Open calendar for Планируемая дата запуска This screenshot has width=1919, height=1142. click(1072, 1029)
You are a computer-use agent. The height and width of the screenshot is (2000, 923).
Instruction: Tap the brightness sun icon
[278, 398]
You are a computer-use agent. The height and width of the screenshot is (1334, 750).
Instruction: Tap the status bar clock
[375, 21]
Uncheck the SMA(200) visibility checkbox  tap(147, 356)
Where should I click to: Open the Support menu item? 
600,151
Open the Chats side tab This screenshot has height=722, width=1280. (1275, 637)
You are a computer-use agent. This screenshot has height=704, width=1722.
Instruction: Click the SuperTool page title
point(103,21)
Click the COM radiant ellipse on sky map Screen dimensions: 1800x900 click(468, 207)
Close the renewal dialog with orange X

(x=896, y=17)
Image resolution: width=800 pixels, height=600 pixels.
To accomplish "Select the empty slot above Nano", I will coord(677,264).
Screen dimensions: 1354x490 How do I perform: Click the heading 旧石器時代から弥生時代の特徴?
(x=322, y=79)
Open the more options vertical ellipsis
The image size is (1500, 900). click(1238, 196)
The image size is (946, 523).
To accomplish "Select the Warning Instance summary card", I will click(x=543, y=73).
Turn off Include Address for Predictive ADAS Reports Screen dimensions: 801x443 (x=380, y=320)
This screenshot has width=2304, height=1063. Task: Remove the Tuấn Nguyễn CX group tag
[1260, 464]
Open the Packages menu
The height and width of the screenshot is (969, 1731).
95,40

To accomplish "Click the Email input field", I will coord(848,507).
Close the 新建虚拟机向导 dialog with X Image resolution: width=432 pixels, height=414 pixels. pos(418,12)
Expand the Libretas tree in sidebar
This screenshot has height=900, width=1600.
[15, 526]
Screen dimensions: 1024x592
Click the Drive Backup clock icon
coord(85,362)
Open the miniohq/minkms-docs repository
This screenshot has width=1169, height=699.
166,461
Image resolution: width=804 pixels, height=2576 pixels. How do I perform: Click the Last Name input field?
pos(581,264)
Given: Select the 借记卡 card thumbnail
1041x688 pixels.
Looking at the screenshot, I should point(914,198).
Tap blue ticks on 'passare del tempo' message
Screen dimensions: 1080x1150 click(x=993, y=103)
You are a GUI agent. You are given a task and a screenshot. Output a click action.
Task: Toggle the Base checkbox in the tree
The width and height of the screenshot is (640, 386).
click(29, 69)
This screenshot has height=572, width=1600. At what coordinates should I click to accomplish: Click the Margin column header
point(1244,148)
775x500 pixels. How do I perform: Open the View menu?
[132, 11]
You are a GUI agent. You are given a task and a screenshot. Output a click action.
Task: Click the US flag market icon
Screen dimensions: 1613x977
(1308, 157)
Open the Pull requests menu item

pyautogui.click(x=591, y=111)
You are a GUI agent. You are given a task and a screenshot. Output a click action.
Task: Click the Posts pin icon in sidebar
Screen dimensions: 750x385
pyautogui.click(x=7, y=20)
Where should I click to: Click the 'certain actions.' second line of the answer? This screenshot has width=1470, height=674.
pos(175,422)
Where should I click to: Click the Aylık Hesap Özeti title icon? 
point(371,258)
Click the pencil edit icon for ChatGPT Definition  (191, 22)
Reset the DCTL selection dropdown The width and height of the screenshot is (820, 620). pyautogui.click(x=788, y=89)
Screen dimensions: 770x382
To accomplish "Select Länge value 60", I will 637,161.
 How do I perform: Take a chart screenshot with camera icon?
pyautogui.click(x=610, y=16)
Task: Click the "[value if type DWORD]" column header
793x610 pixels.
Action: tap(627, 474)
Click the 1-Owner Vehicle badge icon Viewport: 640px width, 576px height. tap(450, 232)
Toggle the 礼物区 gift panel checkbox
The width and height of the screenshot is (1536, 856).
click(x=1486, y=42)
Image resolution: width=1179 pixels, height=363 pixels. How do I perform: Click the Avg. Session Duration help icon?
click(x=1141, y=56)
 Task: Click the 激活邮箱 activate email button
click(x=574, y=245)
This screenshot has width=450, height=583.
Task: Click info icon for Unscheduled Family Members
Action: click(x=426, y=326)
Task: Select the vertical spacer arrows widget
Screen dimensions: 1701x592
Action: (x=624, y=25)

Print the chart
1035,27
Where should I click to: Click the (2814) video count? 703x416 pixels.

> **Task description**:
Please copy every line of the data that carries the string "will".

> **Task result**:
To accomplish "Select the empty slot above Nano", I will coord(677,264).
To accomplish "Select the Warning Instance summary card", I will click(x=543, y=73).
To accomplish "Click the Email input field", I will coord(848,507).
To accomplish "Select Länge value 60", I will 637,161.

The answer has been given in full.